Mavacamten vs. Septal Reduction – VALOR-HCM Trial Results Published

The VALOR-HCM trial results have just been published in the Journal of the American College of Cardiology. 

This study enrolled 112 obstructive HCM patients for a 16 week double blind trial of the drug mavacamten (brand name Camzyos). All patients in the trial had been referred for septal reduction therapy – either septal myectomy or septal alcohol ablation – to treat their highly symptomatic obstructive hypertrophic cardiomyopathy.   The researchers looked at whether the addition of mavacamten to their other drugs would improve their symptoms enough so that they no longer met the criteria for septal reduction therapy (SRT) under the 2011 ACC/AHA Guidelines.

You can read many more details about the VALOR-HCM study here in this recent blog post on HCMBeat.

The bottom line, however, is that following the trial, 82% of the patients enrolled no longer qualified for SRT, while 18% or 4 patients decided to continue on to surgery and/or met the guidelines for SRT eligibility.  And, 95% of patients in the study chose to continue on with mavacamten as part of a longer term study. 

An accompanying editorial comment by Dr. Steve Ommen of Mayo Clinic puts mavacamten into context by looking at it alongside other more established HCM treatments.

Dr. Ommen says that the true benefits of mavacamten will not be known until doctors have had an opportunity to see how it works in the real world over a much longer period of time.

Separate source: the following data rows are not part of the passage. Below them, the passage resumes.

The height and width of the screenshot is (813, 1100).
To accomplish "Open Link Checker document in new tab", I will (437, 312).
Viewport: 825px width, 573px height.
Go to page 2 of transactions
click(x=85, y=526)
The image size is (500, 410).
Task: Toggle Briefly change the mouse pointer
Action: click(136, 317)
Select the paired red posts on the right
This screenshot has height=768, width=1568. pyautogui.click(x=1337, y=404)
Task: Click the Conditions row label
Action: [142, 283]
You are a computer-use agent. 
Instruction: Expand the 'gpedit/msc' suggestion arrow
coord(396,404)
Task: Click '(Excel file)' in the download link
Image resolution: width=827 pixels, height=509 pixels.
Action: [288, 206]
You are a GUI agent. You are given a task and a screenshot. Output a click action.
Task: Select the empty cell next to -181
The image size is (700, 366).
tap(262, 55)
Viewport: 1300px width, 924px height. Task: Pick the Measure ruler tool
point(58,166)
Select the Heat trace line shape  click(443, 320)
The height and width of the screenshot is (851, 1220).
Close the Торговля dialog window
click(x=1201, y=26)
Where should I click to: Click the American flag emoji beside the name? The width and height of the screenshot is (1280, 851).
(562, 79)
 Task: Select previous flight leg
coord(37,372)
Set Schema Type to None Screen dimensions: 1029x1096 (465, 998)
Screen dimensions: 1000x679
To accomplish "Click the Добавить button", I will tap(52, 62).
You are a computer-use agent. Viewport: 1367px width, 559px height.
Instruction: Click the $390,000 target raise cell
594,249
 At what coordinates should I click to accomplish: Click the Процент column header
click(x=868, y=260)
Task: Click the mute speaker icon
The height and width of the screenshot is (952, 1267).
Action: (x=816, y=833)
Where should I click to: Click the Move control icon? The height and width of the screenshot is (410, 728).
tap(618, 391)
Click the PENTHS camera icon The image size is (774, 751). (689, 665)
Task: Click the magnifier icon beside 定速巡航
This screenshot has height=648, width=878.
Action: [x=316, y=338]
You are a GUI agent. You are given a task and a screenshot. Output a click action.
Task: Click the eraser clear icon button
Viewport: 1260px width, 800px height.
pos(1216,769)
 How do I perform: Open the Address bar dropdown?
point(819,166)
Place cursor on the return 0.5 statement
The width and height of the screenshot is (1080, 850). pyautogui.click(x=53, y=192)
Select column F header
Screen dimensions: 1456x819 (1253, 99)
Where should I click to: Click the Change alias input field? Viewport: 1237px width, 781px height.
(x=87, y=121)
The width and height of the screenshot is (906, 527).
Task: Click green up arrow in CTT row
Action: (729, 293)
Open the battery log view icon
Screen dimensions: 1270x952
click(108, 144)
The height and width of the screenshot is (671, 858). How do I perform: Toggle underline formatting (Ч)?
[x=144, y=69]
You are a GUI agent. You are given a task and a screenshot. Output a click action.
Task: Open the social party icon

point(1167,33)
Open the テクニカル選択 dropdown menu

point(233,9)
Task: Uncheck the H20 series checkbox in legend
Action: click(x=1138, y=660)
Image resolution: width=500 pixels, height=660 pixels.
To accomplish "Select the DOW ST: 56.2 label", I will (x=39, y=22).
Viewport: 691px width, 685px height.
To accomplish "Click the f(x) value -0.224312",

And, there are complexities that patients need to consider when using mavacamten which are not present with older drugs used to treat HCM. The FDA requires a boxed warning and a Risk Evaluation and Mitigation Strategy (REMS). The medication can only be dispensed by specialty pharmacies while patients must undergo at least 7 evaluations which include echocardiograms during the first year of therapy. Following the first year, 4 evaluations will be required yearly as long as a patient stays on the drug.

Before choosing any particular pathway, patients should be advised of risks, benefits, logistics and costs of each intervention. Then, the patients, with the guidance of their physicians, can make the best decision for themselves based on their own circumstances.

Some will choose mavacamten to delay surgery, while others will hope that long term therapy will obviate the need for surgery or ablation.  Others may prefer to undergo a more definitive intervention like myectomy. And there are other factors such as cost or insurance which may dictate choices.

In any event, as Dr. Ommen says, “time will tell.”